Specific challenges exist in conducting research on the biology of PTSD in children. Although adults are relatively autonomous in their approach to trauma recovery, a major confound that must be addressed in child trauma studies is the influence of parental responses on a child’s recovery. Parental responses to a child’s trauma can impact the child’s recovery following a traumatic event, and have been found to moderate early risk factors. Parental PTSD symptoms are correlated with child PTSD symptoms (for a meta-analysis see Morris, Gabert-Quillen, & Delahanty, 2012), and low parental PTSD symptoms have been found to buffer risk for PTSD in children who were at risk according to initial cortisol responses to the trauma (Nugent, Ostrowski, Christopher, & Delahanty, 2007).
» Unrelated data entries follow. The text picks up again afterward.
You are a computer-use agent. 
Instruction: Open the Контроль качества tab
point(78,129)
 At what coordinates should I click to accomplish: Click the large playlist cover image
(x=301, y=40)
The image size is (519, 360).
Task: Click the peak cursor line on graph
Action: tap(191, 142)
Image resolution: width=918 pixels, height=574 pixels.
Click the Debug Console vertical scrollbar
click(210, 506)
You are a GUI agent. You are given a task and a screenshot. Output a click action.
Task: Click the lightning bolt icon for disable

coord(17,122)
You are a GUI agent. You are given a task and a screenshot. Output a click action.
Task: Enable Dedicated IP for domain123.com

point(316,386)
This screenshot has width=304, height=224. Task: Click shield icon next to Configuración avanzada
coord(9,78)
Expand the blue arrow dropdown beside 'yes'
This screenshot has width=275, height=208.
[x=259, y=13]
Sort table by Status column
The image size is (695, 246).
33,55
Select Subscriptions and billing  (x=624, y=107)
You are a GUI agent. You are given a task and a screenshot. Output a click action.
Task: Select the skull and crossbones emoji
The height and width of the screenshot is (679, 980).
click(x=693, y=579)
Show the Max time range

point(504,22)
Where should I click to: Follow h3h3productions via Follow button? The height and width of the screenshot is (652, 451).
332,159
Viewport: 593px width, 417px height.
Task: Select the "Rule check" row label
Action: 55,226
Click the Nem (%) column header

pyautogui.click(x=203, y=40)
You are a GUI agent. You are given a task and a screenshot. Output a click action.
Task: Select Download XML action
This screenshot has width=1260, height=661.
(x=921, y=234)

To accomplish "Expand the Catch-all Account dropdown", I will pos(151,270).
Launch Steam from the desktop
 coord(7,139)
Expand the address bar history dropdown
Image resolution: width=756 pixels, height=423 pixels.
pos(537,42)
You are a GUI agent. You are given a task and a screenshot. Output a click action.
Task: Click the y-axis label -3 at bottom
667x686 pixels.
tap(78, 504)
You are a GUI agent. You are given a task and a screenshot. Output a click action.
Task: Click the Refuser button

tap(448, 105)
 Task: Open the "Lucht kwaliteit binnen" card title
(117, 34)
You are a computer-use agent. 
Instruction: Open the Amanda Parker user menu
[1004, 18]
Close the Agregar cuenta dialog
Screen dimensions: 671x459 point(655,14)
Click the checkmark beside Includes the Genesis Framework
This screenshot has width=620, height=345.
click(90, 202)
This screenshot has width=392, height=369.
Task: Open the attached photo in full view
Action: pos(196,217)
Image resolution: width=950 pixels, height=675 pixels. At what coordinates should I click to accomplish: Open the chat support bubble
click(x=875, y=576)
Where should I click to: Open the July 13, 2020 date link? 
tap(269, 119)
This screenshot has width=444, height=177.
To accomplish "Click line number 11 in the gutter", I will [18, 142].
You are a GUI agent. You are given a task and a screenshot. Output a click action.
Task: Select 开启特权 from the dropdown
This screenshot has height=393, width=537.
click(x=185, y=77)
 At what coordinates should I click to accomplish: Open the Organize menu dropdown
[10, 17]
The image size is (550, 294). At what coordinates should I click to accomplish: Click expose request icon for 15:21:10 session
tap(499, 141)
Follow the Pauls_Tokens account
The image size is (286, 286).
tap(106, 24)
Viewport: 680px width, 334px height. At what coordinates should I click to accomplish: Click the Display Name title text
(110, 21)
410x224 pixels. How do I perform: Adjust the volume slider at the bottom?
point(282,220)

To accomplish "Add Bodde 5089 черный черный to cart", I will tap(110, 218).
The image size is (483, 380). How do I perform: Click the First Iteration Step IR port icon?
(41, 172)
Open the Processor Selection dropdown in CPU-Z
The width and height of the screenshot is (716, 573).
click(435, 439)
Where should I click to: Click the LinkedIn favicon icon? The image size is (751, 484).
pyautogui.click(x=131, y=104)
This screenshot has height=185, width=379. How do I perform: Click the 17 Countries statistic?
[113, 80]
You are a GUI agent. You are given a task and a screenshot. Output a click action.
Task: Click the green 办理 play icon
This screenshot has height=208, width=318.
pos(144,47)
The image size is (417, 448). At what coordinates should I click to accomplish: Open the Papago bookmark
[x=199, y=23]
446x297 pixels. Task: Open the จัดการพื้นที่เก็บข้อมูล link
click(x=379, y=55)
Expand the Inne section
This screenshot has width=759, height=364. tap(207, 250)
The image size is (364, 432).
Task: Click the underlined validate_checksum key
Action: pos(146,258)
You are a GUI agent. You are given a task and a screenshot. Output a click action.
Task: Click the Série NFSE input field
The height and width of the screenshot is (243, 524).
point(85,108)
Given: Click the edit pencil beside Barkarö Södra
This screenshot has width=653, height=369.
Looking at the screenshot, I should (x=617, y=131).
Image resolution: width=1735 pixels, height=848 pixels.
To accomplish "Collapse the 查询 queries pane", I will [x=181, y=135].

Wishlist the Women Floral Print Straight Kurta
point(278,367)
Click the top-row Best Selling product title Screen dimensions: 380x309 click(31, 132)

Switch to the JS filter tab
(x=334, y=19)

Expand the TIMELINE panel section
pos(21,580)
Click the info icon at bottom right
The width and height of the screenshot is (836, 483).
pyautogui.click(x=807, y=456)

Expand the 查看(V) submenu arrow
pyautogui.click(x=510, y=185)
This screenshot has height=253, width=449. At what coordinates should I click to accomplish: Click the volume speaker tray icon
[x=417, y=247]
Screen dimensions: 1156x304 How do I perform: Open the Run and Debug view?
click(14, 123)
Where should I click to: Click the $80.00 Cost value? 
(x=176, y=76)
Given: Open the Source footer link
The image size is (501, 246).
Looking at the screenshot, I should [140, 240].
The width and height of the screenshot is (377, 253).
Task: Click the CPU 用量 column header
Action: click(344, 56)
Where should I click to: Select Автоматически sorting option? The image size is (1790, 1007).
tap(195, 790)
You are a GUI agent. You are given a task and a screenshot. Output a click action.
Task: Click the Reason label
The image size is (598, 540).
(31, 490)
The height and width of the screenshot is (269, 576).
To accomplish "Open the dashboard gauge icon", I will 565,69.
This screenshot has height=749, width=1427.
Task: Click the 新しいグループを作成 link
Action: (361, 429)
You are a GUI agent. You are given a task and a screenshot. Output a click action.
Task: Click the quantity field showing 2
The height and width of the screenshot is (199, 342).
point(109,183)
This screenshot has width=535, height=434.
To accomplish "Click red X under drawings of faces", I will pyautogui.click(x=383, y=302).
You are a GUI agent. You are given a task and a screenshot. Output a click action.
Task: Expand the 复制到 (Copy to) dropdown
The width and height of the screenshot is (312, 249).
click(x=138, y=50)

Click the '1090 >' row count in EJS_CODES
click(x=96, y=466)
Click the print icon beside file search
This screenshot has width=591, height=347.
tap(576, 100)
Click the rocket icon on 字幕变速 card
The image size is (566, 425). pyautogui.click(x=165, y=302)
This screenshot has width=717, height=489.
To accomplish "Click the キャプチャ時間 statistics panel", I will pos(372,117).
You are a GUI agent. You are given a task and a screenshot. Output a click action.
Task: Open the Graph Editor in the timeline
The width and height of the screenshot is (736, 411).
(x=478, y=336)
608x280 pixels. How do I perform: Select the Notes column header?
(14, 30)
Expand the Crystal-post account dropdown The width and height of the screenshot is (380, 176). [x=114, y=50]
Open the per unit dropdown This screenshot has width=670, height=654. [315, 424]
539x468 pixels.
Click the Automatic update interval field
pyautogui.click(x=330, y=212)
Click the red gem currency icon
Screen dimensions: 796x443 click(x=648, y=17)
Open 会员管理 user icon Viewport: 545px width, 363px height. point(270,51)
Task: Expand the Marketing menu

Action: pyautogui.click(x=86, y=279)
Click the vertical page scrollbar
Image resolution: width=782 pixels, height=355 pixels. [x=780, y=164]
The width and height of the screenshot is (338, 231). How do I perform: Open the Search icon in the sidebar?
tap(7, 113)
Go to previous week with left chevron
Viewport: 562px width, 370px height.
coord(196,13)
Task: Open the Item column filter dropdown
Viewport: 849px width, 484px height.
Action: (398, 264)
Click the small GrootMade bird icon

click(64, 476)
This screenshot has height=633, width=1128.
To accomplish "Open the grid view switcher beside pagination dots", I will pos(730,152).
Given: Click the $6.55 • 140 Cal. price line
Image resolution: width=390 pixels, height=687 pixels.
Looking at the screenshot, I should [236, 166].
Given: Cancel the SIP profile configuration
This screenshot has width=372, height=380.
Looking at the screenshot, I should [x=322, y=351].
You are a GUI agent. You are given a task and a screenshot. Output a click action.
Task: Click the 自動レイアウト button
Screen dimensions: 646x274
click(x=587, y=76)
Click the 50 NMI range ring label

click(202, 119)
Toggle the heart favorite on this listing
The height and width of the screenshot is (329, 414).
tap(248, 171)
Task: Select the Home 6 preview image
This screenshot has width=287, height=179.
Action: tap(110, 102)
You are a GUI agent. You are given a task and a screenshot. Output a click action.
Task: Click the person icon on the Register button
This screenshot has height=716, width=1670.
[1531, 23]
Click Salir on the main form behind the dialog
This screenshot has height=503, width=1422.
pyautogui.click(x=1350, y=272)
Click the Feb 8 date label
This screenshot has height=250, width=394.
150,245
Parental PTSD symptoms stemming from the child’s trauma have been more strongly related to the development of PTSD in children than general parental distress (Nugent et al., 2007; Pelcovitz et al., 1998), suggesting specific risk afforded by parental PTSD symptoms and underscoring the importance of examining parental PTSD symptomatology as a contributing factor to the development and persistence of PTSD symptoms in child trauma victims. Although a number of additional factors may impact findings regarding the biology of PTSD and the efficacy of early pharmacological approaches (e.g., type of trauma, presence of injury, gender, etc.) elucidation of the role of prior trauma versus developmental influences on findings, clarification of the impact of parents on a child’s post-trauma recovery and improved means of identifying at-risk trauma victims soon after trauma, will greatly aid in advancing research into secondary preventive interventions for PTSD.

Conclusions

As summarized in Figure 1, increased levels of glucocorticoids during periods of sympathetic arousal are necessary to consolidate emotional memories. Aberrant levels of these hormones (as typically found in a minority of trauma victims) are associated with increased risk for the development of PTSD symptoms. In adults, low levels of cortisol have been associated with increased risk for the development of PTSD; however, in children, cortisol and PTSD symptoms are positively related. Whereas this difference may reflect developmental differences, it may also simply reflect the impact of prior trauma history; in order to inform early intervention approaches and developmental models of PTSD, it is critical to disentangle the influence of trauma history from findings of child and adult trauma victims. Regardless, early pharmacologic interventions have been examined in both adults and children, with early propranolol administration showing promise for preventing conditioned fear-related symptoms of PTSD. Future research should examine the efficacy of early propranolol in conjunction with a tiered treatment approach to determine whether early propranolol administration decreases the need for, or aids in increasing the efficacy of, later treatment approaches (e.g., prolonged exposure, cognitive behavioral therapies, alternative medication treatments). In addition, although propranolol has been most commonly examined, alternative SNS antagonists which have shown efficacy in chronic PTSD may also show promise as secondary intervention approaches (e.g., Prazosin or Clonidine).

Although only examined in adults, a handful of studies have found that early hydrocortisone administered over differing doses and durations is efficacious at preventing PTSD symptoms. It is hypothesized that hydrocortisone facilitates extinction learning through both non-genomic and genomic effects. Future research is needed to determine appropriate dosing and timing/duration of preventive hydrocortisone therapy as well as to examine the efficacy of hydrocortisone in children and trauma victims with and without a trauma history.